With hearts beating and eyes bright we started forth on the road to Arles, bearing our gifts of welcome, cakes for the Kings, figs for the boy pages, sweet hay for the tired camels. The wind blew cold, the robin and wren hopped shivering in the branches of the leafless trees. The fields were empty except for perhaps an old woman picking up sticks, or a ragged snail-gatherer under the hedge.
“Where are you going so late, my little ones?” some one would ask.

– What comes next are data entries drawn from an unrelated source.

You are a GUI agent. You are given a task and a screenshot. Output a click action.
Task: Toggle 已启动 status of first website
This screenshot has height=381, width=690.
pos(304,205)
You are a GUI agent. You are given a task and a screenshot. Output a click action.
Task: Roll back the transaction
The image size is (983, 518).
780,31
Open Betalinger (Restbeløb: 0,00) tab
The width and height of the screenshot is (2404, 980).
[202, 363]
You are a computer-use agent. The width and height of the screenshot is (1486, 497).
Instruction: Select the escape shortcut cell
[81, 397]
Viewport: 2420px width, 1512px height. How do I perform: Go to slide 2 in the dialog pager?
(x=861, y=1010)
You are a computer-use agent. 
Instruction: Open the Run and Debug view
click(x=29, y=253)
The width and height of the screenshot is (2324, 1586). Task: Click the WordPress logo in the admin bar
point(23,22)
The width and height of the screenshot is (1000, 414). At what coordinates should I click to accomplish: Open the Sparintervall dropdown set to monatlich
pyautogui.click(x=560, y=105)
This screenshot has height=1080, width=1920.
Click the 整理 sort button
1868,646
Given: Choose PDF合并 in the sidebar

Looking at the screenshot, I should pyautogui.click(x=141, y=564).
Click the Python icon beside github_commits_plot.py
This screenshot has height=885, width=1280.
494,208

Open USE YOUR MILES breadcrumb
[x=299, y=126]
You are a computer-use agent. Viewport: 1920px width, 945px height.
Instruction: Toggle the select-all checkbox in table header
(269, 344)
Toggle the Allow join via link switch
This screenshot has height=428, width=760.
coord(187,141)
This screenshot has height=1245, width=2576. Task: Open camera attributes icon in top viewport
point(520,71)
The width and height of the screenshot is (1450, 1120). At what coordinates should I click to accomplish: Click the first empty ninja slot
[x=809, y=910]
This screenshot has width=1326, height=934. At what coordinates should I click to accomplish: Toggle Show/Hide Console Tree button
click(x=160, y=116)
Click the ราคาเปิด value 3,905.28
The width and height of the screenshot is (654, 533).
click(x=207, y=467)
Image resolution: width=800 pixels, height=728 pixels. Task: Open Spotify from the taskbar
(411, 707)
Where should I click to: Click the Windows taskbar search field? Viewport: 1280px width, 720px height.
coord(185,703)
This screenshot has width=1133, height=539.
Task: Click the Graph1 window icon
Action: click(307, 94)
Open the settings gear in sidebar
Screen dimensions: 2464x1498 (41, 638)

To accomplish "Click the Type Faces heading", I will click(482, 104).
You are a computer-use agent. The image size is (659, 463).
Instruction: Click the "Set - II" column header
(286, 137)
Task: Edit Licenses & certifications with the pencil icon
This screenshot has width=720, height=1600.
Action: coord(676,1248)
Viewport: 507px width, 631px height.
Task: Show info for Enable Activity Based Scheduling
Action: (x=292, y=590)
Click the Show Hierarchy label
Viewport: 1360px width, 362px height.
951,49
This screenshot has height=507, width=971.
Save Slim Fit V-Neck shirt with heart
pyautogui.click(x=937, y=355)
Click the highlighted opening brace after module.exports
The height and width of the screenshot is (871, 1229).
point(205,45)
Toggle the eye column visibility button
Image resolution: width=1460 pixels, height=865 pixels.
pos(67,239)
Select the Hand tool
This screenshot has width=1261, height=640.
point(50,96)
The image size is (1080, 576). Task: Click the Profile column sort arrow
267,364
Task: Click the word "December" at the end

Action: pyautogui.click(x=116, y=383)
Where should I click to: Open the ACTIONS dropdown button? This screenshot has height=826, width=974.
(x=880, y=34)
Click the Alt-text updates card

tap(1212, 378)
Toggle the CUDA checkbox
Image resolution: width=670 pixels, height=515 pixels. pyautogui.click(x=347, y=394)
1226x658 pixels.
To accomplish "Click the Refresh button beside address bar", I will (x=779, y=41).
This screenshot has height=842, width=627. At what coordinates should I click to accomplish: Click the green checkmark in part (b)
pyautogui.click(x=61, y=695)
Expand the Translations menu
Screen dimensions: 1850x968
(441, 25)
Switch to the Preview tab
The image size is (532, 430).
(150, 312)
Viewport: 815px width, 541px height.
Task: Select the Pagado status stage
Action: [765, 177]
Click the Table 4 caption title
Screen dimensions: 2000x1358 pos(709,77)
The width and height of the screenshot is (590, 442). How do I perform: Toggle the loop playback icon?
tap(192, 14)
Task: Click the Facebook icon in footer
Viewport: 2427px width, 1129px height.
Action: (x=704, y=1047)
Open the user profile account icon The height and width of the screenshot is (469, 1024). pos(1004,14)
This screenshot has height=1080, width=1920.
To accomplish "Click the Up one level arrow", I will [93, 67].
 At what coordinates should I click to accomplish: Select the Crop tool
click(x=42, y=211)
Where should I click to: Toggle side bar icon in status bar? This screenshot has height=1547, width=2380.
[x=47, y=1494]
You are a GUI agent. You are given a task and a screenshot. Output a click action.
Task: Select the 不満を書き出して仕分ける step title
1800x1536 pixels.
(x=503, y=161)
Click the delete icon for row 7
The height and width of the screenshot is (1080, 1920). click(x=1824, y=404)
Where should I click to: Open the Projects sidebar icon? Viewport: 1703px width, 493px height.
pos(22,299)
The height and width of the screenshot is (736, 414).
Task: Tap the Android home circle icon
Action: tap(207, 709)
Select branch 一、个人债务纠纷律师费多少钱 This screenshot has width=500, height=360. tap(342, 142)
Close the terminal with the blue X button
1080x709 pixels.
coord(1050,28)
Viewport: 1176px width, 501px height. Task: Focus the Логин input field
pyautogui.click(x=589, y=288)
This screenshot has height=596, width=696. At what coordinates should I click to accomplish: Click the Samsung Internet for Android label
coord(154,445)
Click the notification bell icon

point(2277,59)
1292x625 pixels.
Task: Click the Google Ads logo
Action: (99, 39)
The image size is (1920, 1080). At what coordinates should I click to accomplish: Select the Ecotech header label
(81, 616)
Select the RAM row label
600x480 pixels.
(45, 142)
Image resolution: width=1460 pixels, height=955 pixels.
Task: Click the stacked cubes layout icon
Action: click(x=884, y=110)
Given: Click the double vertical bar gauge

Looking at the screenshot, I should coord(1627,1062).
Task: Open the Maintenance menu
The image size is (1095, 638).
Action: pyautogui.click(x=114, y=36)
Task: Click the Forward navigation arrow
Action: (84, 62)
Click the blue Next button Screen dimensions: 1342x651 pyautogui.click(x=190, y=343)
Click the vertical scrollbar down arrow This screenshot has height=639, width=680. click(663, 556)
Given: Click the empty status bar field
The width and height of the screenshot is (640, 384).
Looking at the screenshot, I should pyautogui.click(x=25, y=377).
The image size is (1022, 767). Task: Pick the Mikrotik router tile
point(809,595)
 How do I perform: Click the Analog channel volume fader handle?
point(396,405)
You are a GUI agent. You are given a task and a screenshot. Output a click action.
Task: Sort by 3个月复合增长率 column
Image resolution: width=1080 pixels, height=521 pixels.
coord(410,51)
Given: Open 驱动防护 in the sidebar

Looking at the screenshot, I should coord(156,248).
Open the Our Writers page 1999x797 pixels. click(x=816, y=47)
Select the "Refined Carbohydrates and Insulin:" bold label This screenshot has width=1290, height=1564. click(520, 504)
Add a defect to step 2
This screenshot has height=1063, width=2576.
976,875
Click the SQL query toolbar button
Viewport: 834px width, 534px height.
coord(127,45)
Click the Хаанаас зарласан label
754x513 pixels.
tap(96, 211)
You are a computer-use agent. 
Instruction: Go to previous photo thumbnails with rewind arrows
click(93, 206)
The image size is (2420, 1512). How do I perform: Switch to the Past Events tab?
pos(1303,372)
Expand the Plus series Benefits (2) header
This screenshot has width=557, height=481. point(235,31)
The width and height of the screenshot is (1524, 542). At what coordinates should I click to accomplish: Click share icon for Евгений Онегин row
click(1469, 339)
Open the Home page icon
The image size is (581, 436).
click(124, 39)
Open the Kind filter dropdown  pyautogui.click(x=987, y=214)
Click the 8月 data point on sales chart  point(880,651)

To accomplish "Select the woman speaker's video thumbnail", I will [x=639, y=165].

“We go to meet the Kings,” we said, singing and laughing, sliding and running along the white, wind-swept road. But the daylight faded, the black, pointed cypress trees hid the bell-tower of Maillane, and the long, white road stretched away empty.... Then we met a shepherd, his long, brown cloak held tight around him.
“Have you seen the Kings? Are they still a long way off?”
“Ah! the Kings! You should see them soon. They are not so far away.”
Then we set off running again, with our gifts for the Kings and the pages, and handfuls of hay for the camels. The bravest of us flagged a little as a great cloud over the mountain hid the sun, when suddenly a flash of golden splendor and a glory of yellow and crimson shone just where the white road curved from behind the mountain.
“The Kings! The Kings! See their mantles! See the banners! They are coming.”
And so we stood amazed; but instead of growing brighter as if the Kings were coming nearer, the glory faded with the sunset and we found ourselves alone in the dark highway.
“Which way did the Kings go?”
“They have gone behind the mountain.”